Crafting the Culinary Masterpiece: Step-by-Step Instructions

The beauty of this salad lies in its simplicity. Grilling (or broiling) the vegetables brings out their natural sweetness and adds a smoky depth of flavor.

Preparing the Vegetables

  1. Get Grilling (or Broiling): Grill the asparagus, eggplant, zucchini, and corn until tender-crisp and slightly charred. Alternatively, for a faster indoor option, preheat your broiler.
  2. Broiling Tip: Toss the vegetables (except the corn) with olive oil in a 9×12 inch Pyrex dish. Arrange them in separate sections for better presentation. Broil for 5-7 minutes per side, or until tender and slightly charred. Broil corn on a sheet pan until kernels start to get a bit brown. Watch closely to prevent burning!
  3. Seasoning Suggestions: Before grilling or broiling, season the vegetables with salt, pepper, and any other herbs or spices you enjoy.
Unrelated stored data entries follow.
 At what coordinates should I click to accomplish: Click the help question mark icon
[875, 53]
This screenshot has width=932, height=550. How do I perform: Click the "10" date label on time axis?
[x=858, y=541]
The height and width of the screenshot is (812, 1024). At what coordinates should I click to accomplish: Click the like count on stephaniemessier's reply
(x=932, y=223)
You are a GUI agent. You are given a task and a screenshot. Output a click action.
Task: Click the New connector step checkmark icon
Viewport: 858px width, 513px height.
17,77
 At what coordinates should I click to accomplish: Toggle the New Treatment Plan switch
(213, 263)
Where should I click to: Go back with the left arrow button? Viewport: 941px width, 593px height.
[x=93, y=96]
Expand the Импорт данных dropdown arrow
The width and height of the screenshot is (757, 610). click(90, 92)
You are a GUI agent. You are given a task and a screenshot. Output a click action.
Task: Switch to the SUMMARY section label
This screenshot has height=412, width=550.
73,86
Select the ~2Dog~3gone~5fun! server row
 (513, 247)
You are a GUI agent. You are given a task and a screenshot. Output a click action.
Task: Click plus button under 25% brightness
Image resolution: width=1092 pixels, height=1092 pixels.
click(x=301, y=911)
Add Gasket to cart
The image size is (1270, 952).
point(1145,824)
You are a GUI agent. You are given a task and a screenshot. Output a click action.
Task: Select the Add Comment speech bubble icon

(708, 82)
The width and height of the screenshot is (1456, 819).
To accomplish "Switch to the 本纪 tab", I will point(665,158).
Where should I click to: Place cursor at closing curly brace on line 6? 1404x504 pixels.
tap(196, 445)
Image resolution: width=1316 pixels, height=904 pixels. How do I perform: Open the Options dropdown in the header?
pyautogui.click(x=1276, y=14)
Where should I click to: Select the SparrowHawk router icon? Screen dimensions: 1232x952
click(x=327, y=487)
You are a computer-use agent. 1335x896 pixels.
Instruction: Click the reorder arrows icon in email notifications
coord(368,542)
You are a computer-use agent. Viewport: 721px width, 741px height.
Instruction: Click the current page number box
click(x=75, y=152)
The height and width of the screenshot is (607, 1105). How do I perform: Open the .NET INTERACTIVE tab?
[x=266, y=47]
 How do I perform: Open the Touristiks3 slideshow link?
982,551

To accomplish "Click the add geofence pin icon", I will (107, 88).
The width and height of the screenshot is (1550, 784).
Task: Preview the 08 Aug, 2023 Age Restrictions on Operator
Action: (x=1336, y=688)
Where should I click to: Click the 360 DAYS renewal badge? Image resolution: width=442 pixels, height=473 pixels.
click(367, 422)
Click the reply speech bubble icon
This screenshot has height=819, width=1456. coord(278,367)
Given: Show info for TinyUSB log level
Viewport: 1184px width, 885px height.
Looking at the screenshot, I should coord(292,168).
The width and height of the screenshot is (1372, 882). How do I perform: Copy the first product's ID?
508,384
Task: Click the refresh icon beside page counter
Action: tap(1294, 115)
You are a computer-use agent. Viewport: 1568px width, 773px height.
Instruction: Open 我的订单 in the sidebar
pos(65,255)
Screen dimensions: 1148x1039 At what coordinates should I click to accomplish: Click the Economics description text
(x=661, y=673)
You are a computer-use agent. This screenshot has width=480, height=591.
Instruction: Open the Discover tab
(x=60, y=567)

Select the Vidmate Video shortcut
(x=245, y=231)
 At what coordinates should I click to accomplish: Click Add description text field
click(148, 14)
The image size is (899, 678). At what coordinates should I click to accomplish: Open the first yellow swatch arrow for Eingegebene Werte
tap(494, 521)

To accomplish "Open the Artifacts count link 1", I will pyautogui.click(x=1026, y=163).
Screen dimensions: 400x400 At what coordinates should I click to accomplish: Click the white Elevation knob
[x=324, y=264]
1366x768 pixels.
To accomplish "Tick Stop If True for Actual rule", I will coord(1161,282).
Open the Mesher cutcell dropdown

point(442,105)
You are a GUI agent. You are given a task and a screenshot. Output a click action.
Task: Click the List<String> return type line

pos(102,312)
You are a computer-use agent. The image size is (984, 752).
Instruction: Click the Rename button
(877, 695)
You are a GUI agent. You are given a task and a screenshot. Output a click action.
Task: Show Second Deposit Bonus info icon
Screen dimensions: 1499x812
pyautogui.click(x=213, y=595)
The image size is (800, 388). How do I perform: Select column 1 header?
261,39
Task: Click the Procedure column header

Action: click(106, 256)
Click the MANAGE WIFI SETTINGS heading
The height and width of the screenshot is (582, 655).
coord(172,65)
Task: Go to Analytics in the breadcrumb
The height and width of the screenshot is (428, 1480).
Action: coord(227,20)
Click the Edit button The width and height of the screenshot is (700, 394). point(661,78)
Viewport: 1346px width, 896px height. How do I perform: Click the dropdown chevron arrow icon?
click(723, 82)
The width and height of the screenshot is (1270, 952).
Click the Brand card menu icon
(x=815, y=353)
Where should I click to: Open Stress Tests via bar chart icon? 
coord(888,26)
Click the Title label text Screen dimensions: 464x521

Garlic powder, onion powder, or a sprinkle of Italian seasoning can add an extra layer of flavor.

Assembling the Salad

  1. Lettuce Base: Arrange the chopped romaine or red leaf lettuce on a large platter or individual plates.
  2. Grilled Veggie Medley: Mound each grilled vegetable separately around the edges of the lettuce. This creates a visually appealing presentation and allows everyone to choose their favorite components.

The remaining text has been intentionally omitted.